> **Task data**:
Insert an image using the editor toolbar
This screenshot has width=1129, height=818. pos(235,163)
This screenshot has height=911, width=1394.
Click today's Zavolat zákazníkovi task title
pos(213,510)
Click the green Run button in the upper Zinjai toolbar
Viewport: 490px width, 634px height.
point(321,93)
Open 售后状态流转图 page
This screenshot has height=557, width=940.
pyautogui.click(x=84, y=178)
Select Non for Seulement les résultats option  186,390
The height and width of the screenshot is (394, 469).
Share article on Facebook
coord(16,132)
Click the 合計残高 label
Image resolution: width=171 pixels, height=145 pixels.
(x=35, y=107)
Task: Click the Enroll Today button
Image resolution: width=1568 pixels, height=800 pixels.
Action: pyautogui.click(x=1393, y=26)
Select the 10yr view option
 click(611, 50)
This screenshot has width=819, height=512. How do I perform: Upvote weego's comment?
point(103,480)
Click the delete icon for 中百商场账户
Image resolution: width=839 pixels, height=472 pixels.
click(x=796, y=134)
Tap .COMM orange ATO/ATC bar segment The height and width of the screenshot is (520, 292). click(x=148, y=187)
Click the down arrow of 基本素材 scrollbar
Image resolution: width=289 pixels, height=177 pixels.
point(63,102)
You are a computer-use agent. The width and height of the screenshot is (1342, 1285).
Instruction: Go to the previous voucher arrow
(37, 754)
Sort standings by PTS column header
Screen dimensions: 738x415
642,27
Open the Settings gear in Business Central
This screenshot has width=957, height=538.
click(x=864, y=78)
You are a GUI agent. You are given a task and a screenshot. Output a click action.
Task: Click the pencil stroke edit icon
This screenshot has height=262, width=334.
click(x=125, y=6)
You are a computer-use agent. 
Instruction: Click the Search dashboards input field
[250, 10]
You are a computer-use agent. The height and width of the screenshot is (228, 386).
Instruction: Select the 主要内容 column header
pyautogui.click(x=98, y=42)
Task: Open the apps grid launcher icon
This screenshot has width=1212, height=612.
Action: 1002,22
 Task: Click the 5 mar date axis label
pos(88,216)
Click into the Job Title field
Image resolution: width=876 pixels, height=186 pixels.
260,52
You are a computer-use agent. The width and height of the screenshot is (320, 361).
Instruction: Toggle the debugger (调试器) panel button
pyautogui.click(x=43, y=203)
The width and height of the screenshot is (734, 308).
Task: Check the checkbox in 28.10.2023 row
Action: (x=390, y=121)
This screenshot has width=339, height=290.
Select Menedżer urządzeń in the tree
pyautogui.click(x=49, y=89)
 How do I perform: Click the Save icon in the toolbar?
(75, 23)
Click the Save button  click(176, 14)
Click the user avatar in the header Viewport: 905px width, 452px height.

> **Work order**: Please print verbatim each line from the first line of the entries above to the line that contains "This screenshot has height=911, width=1394.", inclusive, and nothing more.

> **Expected output**:
Insert an image using the editor toolbar
This screenshot has width=1129, height=818. pos(235,163)
This screenshot has height=911, width=1394.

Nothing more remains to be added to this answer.